Please keep the feedback coming!
The below letters have been edited for length and clarity:
On Matt Barnum’s Essay: The Fact-Check — No Vox, All Good Schools Are NOT in Rich Neighborhoods (Read here
Matt Barnum’s essay has some […] problems. While the large growth in achievement in students from poorer neighborhoods is admirable, to compare it to lower growth in more affluent neighborhoods defies psychometric knowledge about testing.
Most group tests do their best assessment of achievement in the middle of the spectrum — that is where most of the questions are with progressively fewer questions at the extremes. Students who score at or near the bottom typically need to only answer a few more answer correctly to show moderate gain. For students near the top, the tests are not structured to show gains. — Irene Goetze from Social Circle, Georgia
On William Bennett’s Essay:
The GOP Is Wrong to Run Away from Common Core — Because the Standards Are Working (Read here
Most other countries in the world have common standards. Measurement of these standards often starts as early as 5th grade. I was educated in India for the most part. When administered correctly the “common standards” work beyond reasonable doubt.
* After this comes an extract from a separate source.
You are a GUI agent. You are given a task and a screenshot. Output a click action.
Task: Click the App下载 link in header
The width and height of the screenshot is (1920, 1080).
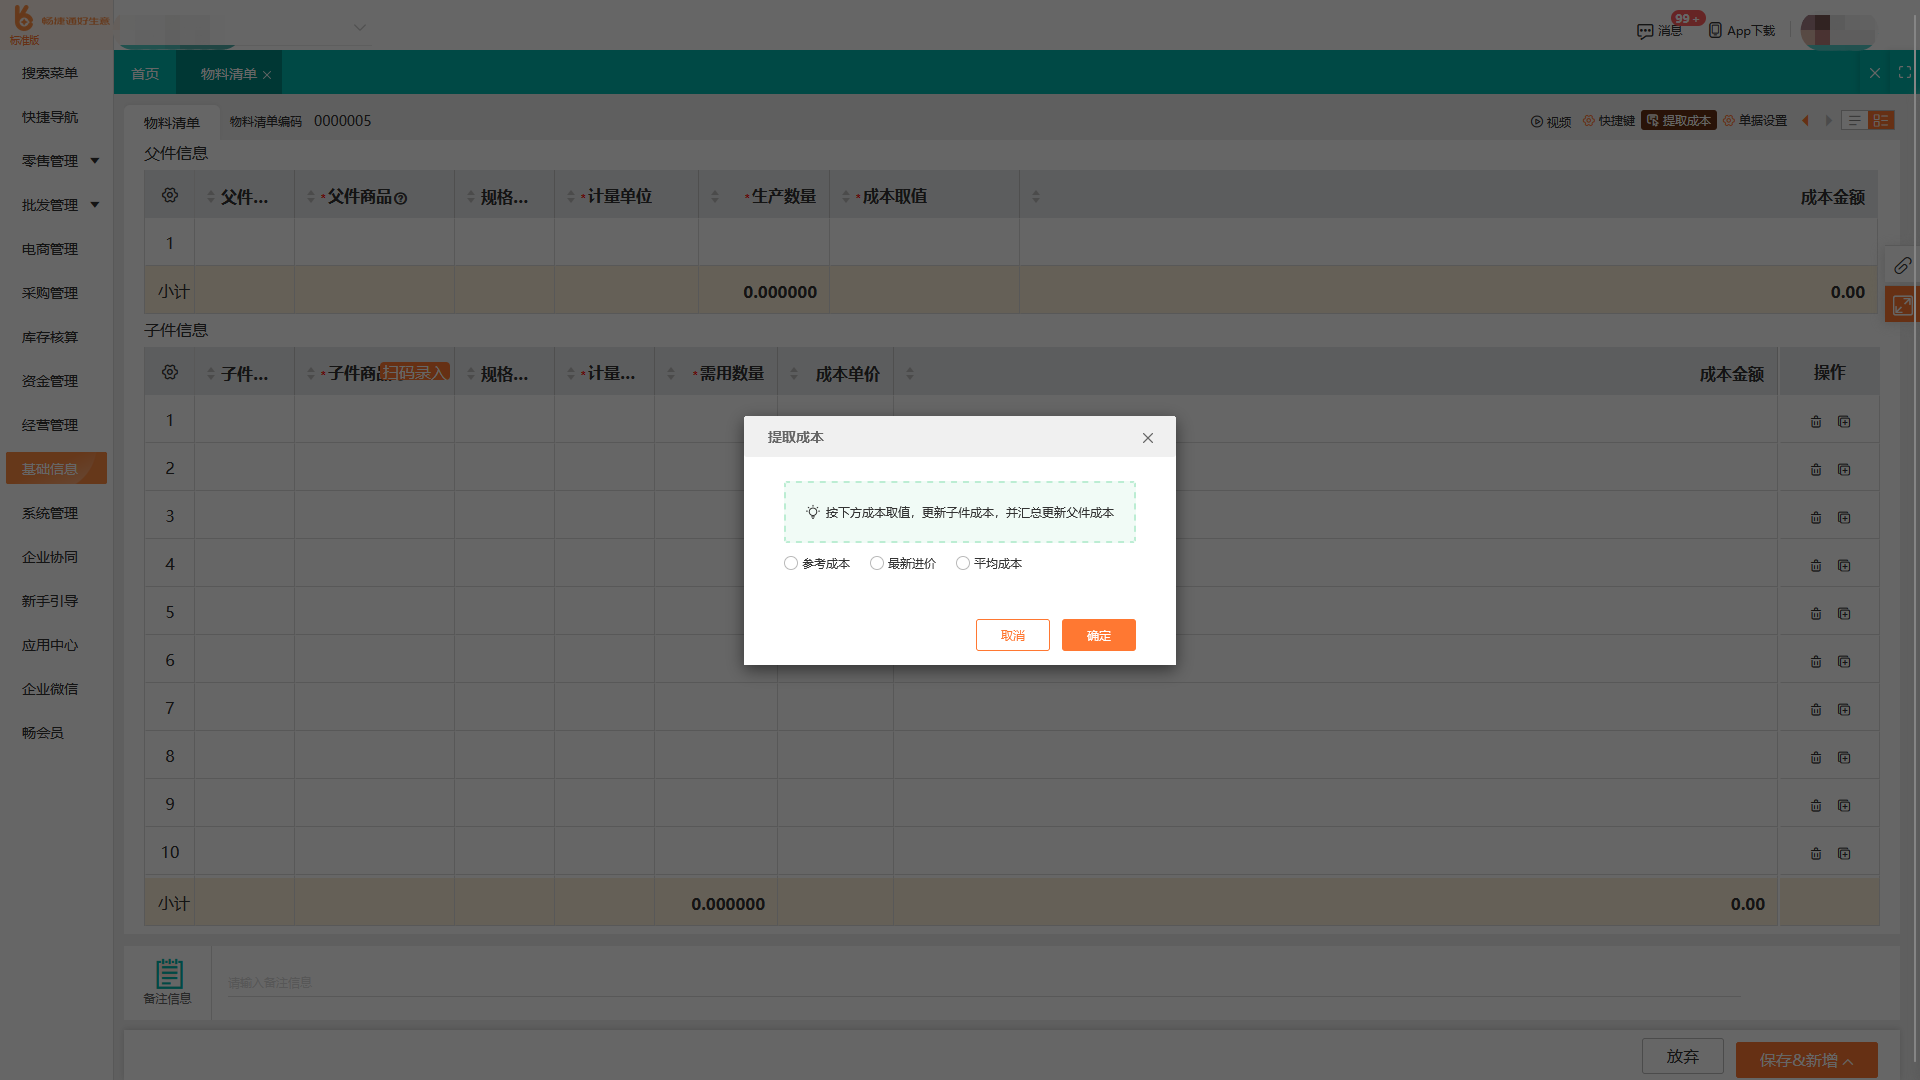coord(1741,29)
Educators and policy makers do not have to re-invent the wheel. I urge them to visit these countries and educate themselves on this issue. They can see firsthand how poorest of the poor countries can implement this system while America struggles. — KC Mahesh from Dayton, New Jersey
On the article: Florida Judge Reinstates Teacher Who Was Fired for Verbally Abusing Students (Read here
As the parent of a rising 5th grader, we abandoned “the sinking ship” of public education after 2nd grade. We are blessed to live in what is considered “the best elementary school zone” in our community; and indeed the majority of teachers and staff at the public school were dedicated and hardworking.
At a public school, there are too many stakeholders in the mix; local school board, local teacher’s union, state board of education, national teachers union, and the U.S. Department of Education. Ultimately, the interests of all these groups are paramount to what should be at the top of the list; providing an educational environment where each and every child can become a successful learner. Teachers must have the best curriculum/materials available, and the discretion and autonomy to TEACH, and not just robotically churn out the Common Core Standards, and expect students to regurgitate them.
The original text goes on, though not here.